Jego zdaniem na wypowiedź Obamy "trzeba by stanowczego tonu i stanowczego języka, gdyby nie było to przejęzyczenie, tylko rzeczywisty pogląd". "Myślę, że nie powinniśmy wmawiać światu, że mamy do czynienia z wypowiedzią, której autor chciał Polskę obrazić, chciał Polsce zrobić krzywdę. Mamy do czynienia naprawdę z przejęzyczeniem" - podkreślił.
Według Nałęcza powinniśmy zdefiniować tę wypowiedź Obamy jako "wpadkę" człowieka bardzo Polsce życzliwego, który prawdę zna, ale się przejęzyczył, powinniśmy mu też "taktownie ułatwić wyjście z tej sytuacji".
- Poczekajmy na reakcję Białego Domu. Zobaczymy, jaka ona będzie. Uważam, że będzie adekwatna - dodał Nałęcz.

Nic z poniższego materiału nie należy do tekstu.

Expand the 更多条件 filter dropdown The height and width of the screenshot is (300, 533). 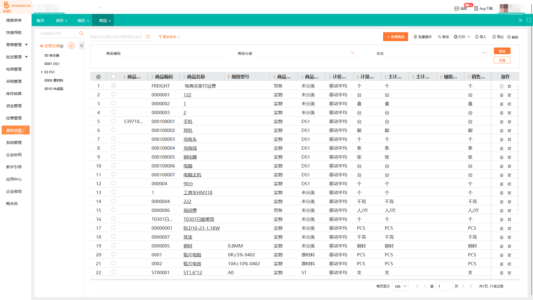click(170, 37)
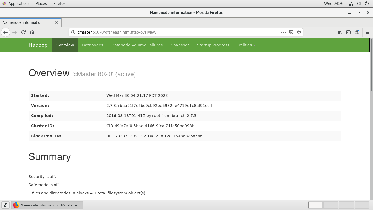Toggle the Firefox sidebar icon
This screenshot has height=210, width=373.
click(x=348, y=32)
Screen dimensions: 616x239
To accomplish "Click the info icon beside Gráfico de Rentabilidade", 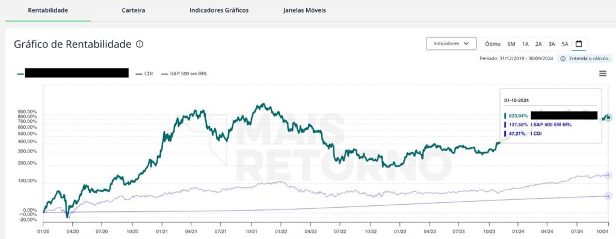I will 140,44.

Jego zdaniem Komorowski "ceniąc sobie relacje polsko-amerykańskie i stosunek prezydenta Obamy do Polski będzie się starał swoimi zachowaniami ułatwić mu wyjście z tej sytuacji". - A nie będzie go pogrążał, bo to wroga pogrążamy w sytuacji dla niego niekorzystnej, a przyjacielowi podajemy pomocną dłoń - podkreślił Nałęcz.
Gowin: nie można tego bagatelizować
Jak mówił minister sprawiedliwości w środę w Sygnałach Dnia, "jeżeli będziemy tolerować takie sytuacje, w których (...) najważniejszy dziś polityk na świecie utrwala kompletnie fałszywy krzywdzący dla Polaków i nie mający nic wspólnego z realiami historycznymi stereotyp tzw. polskich obozów śmierci, to może to oznaczać, że za kilkadziesiąt lat okaże się, że odpowiedzialni za holokaust są nie Niemcy, a Polacy".
- To boli tym bardziej, że Jan Karski alarmował środowiska polityków amerykańskich, ale także środowisko Żydów amerykańskich, o tym co dzieje się tutaj z osobami pochodzenia żydowskiego, w jaki sposób hitlerowcy katują Żydów, do jakich masowych mordów dochodzi. I te jego przestrogi, ten jego krzyk rozpaczy pozostały całkowicie bez echa. Dzisiaj po ponad pół wieku po tamtych wydarzeniach niestety pamięć Jana Karskiego została zbrukana - mówił Gowin.